### SET EXERCISE
Copy the items below verbatim, starting at the line that contains "Increase time with the +5 button" and ending at the line that contains "Screen dimensions: 1000x532 click(826, 471)".
(begin)
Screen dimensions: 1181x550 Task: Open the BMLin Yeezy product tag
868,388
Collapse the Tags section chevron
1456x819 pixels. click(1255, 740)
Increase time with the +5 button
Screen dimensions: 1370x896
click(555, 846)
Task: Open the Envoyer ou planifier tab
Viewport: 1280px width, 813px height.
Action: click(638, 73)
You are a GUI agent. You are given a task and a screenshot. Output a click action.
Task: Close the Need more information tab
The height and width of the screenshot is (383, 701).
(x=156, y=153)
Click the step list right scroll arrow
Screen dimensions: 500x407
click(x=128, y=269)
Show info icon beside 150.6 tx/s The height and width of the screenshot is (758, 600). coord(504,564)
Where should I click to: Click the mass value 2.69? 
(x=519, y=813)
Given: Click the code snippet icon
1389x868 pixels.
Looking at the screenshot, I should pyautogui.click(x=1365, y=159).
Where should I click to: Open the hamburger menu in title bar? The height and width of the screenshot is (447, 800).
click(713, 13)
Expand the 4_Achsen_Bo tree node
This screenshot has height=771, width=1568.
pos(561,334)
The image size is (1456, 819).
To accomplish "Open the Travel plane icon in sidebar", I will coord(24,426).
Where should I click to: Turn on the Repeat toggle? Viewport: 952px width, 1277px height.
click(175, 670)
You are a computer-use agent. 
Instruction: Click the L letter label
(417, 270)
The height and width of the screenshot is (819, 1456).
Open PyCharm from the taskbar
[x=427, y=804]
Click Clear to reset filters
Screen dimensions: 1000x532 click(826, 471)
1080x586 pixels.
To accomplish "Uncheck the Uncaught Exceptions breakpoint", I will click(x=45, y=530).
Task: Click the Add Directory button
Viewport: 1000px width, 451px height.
(end)
### EXERCISE RESPONSE
Increase time with the +5 button
Screen dimensions: 1370x896
click(555, 846)
Task: Open the Envoyer ou planifier tab
Viewport: 1280px width, 813px height.
Action: click(638, 73)
You are a GUI agent. You are given a task and a screenshot. Output a click action.
Task: Close the Need more information tab
The height and width of the screenshot is (383, 701).
(x=156, y=153)
Click the step list right scroll arrow
Screen dimensions: 500x407
click(x=128, y=269)
Show info icon beside 150.6 tx/s The height and width of the screenshot is (758, 600). coord(504,564)
Where should I click to: Click the mass value 2.69? 
(x=519, y=813)
Given: Click the code snippet icon
1389x868 pixels.
Looking at the screenshot, I should pyautogui.click(x=1365, y=159).
Where should I click to: Open the hamburger menu in title bar? The height and width of the screenshot is (447, 800).
click(713, 13)
Expand the 4_Achsen_Bo tree node
This screenshot has height=771, width=1568.
pos(561,334)
The image size is (1456, 819).
To accomplish "Open the Travel plane icon in sidebar", I will coord(24,426).
Where should I click to: Turn on the Repeat toggle? Viewport: 952px width, 1277px height.
click(175, 670)
You are a computer-use agent. 
Instruction: Click the L letter label
(417, 270)
The height and width of the screenshot is (819, 1456).
Open PyCharm from the taskbar
[x=427, y=804]
Click Clear to reset filters
Screen dimensions: 1000x532 click(826, 471)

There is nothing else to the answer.